- MATERIAL SHOWN
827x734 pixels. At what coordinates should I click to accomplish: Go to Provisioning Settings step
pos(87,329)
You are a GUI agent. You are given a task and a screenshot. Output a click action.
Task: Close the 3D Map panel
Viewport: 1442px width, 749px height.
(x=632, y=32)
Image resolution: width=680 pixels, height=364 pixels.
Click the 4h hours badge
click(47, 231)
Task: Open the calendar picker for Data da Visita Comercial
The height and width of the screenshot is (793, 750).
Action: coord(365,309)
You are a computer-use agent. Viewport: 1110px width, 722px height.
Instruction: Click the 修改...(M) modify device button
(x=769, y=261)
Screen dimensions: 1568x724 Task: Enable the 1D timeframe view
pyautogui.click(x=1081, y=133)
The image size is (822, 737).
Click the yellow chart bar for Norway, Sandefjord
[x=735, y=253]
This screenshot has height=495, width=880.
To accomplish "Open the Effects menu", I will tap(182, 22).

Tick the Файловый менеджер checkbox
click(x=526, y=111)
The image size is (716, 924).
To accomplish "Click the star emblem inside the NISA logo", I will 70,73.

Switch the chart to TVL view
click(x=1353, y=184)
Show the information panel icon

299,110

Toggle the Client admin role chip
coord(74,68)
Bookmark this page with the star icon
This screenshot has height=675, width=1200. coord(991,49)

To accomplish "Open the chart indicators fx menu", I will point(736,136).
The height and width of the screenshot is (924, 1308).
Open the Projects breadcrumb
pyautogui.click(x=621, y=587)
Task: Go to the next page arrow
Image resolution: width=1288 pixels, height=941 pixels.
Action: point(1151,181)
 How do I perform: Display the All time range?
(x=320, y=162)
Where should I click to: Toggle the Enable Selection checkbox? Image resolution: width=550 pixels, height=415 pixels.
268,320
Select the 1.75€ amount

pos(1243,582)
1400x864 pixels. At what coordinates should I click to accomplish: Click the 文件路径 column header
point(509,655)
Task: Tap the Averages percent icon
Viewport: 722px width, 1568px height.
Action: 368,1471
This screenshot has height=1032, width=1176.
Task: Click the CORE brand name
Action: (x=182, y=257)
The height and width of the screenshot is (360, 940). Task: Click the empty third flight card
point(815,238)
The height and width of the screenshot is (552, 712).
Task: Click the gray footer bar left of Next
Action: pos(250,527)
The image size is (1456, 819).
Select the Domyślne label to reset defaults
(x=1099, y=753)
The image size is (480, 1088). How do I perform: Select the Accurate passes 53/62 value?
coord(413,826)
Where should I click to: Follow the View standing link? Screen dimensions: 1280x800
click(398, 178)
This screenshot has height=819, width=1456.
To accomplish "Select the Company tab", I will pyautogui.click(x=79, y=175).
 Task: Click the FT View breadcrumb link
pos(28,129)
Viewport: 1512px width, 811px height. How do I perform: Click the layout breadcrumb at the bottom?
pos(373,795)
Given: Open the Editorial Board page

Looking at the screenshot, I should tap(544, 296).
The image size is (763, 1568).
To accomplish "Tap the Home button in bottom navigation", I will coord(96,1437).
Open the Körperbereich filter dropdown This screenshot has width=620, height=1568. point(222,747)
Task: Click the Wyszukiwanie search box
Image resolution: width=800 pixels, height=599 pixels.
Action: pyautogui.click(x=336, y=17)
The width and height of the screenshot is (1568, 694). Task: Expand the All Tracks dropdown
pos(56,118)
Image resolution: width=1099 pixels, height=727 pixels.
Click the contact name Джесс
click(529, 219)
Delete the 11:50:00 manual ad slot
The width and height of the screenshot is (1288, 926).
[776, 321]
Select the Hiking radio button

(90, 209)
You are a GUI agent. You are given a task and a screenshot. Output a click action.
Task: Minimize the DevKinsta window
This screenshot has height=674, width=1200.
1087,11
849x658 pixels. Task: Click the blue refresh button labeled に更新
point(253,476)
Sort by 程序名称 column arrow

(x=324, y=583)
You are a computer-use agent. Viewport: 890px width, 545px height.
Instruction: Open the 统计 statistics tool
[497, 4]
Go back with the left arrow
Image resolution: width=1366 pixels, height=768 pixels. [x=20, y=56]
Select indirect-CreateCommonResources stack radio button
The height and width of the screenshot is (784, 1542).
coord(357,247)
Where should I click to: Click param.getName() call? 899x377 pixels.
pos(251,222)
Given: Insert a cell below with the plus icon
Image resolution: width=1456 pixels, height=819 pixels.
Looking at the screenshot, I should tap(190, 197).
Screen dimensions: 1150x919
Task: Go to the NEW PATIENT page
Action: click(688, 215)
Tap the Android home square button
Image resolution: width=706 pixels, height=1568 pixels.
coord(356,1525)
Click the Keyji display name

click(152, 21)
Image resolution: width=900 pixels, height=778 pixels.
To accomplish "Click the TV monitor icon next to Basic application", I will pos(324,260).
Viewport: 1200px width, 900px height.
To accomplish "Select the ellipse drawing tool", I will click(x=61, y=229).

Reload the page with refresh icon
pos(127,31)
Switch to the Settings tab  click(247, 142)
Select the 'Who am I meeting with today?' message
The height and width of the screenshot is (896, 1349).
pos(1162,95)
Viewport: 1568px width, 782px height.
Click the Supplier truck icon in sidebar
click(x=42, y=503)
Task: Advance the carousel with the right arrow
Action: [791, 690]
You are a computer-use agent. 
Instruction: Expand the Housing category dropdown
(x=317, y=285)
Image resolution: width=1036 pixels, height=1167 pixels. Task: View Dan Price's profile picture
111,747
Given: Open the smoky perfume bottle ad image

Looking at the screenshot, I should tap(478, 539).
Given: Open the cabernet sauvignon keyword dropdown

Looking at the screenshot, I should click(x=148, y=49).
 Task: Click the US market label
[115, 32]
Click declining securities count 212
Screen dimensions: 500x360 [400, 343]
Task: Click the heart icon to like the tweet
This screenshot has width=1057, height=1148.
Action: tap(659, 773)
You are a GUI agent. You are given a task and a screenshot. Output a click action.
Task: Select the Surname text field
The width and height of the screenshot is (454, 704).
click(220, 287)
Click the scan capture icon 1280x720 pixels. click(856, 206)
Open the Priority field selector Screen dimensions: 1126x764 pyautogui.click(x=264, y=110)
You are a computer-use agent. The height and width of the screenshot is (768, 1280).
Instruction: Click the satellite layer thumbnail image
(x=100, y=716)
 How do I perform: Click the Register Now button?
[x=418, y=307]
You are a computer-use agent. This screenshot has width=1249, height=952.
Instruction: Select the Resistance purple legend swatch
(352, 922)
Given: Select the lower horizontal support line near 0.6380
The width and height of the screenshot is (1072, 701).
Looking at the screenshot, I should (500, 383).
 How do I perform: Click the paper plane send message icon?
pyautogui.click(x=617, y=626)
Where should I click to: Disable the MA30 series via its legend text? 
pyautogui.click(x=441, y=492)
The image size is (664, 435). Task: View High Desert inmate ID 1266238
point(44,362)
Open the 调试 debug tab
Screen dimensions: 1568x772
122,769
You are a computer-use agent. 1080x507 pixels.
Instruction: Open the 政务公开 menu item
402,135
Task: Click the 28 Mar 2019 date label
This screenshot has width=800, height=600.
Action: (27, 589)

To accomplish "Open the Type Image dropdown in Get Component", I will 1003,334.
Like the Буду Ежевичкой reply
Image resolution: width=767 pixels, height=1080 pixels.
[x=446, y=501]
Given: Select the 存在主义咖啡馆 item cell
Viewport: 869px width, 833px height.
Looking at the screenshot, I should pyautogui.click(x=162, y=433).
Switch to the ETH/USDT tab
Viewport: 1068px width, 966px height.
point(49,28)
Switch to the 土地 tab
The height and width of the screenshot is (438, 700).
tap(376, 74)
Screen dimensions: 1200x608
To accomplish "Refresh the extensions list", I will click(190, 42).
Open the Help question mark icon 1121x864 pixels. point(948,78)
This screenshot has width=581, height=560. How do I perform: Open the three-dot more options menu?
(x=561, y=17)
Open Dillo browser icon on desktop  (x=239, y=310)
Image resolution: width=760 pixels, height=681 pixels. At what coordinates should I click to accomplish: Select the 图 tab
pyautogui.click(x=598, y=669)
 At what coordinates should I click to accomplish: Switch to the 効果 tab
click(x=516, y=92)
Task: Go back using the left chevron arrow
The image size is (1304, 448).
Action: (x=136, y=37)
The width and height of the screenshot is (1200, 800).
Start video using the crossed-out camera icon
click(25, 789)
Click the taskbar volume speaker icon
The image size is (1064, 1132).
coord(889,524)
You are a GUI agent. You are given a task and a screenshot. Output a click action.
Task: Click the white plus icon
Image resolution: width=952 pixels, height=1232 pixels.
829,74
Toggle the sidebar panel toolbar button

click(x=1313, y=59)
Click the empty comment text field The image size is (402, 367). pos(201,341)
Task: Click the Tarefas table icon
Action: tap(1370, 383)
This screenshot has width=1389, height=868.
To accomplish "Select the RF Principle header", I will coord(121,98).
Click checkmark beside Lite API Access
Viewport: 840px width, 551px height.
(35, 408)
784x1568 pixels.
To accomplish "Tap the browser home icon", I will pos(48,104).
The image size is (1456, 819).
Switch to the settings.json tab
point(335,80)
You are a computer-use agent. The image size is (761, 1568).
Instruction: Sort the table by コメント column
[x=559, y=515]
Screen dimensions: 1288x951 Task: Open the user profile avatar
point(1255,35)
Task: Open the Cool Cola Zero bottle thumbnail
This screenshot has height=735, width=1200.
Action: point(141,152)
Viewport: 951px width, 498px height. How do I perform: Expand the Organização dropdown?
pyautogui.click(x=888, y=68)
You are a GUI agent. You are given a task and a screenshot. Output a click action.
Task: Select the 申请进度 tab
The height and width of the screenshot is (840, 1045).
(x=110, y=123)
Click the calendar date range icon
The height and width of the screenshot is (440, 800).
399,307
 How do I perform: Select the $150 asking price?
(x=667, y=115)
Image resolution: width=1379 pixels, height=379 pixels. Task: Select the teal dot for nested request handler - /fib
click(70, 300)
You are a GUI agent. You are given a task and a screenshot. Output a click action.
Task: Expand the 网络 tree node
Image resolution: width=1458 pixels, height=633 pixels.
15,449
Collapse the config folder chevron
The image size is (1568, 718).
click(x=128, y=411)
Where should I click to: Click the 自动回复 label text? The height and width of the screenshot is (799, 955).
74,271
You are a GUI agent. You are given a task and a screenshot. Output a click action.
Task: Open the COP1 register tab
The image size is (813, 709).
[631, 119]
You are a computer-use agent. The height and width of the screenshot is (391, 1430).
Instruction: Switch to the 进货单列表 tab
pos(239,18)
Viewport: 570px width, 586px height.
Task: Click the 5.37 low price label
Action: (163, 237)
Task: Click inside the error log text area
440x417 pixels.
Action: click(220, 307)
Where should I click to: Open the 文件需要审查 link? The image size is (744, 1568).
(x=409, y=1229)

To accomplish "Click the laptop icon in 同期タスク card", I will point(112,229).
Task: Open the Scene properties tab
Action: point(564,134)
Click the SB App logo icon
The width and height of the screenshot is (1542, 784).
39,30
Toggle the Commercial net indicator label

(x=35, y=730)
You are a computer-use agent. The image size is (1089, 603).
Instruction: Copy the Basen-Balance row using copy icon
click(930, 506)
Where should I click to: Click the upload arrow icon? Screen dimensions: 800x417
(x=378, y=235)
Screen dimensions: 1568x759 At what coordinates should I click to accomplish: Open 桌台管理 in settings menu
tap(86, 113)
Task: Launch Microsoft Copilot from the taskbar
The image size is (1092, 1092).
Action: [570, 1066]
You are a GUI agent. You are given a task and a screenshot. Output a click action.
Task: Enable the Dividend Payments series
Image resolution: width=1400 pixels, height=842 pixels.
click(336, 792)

- TASK OBJECTIVE
Repeat the records above word for word, everything from the line containing "The image size is (480, 1088)." down to the line containing "Open the Körperbereich", including both of those lines.

- ANSWER BELOW
The image size is (480, 1088). How do I perform: Select the Accurate passes 53/62 value?
coord(413,826)
Where should I click to: Follow the View standing link? Screen dimensions: 1280x800
click(398, 178)
This screenshot has height=819, width=1456.
To accomplish "Select the Company tab", I will pyautogui.click(x=79, y=175).
 Task: Click the FT View breadcrumb link
pos(28,129)
Viewport: 1512px width, 811px height. How do I perform: Click the layout breadcrumb at the bottom?
pos(373,795)
Given: Open the Editorial Board page

Looking at the screenshot, I should tap(544, 296).
The image size is (763, 1568).
To accomplish "Tap the Home button in bottom navigation", I will coord(96,1437).
Open the Körperbereich filter dropdown This screenshot has width=620, height=1568. point(222,747)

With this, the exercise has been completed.